TRY IT -> Go through the lines below, tally those that include the word "agent", and give only the tally.

━━━ GIVEN DATA ━━━

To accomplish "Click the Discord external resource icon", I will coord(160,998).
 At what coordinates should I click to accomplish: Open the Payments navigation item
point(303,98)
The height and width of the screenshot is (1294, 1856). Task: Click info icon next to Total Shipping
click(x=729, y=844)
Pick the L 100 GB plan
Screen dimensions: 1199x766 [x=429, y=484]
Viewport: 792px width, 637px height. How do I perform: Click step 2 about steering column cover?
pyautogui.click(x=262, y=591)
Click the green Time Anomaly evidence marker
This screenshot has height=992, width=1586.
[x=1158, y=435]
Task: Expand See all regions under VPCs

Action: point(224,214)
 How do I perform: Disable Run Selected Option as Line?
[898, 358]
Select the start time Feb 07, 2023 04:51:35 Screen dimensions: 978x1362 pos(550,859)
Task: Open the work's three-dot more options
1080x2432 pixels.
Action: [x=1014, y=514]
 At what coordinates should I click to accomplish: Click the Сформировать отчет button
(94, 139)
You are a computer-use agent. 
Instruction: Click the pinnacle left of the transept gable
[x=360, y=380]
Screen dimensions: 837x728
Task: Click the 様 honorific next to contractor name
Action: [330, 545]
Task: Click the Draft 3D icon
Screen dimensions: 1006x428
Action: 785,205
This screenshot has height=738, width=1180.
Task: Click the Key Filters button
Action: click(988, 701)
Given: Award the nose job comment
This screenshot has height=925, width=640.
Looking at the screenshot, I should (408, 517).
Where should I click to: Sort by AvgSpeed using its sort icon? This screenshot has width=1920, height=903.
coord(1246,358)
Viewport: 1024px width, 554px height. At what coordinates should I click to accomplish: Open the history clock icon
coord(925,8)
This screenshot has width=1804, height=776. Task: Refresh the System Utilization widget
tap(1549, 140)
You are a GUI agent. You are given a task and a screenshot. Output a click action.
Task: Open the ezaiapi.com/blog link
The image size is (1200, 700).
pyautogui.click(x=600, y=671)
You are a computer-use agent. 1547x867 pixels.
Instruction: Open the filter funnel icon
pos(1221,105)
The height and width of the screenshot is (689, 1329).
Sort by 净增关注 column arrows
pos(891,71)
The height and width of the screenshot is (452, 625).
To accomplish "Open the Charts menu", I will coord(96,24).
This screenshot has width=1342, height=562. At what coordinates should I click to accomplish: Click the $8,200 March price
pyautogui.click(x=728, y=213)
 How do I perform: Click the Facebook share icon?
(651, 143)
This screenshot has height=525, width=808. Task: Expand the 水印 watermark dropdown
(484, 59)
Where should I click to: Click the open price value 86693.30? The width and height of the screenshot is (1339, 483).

━━━

EXPECTED OUTPUT -> 3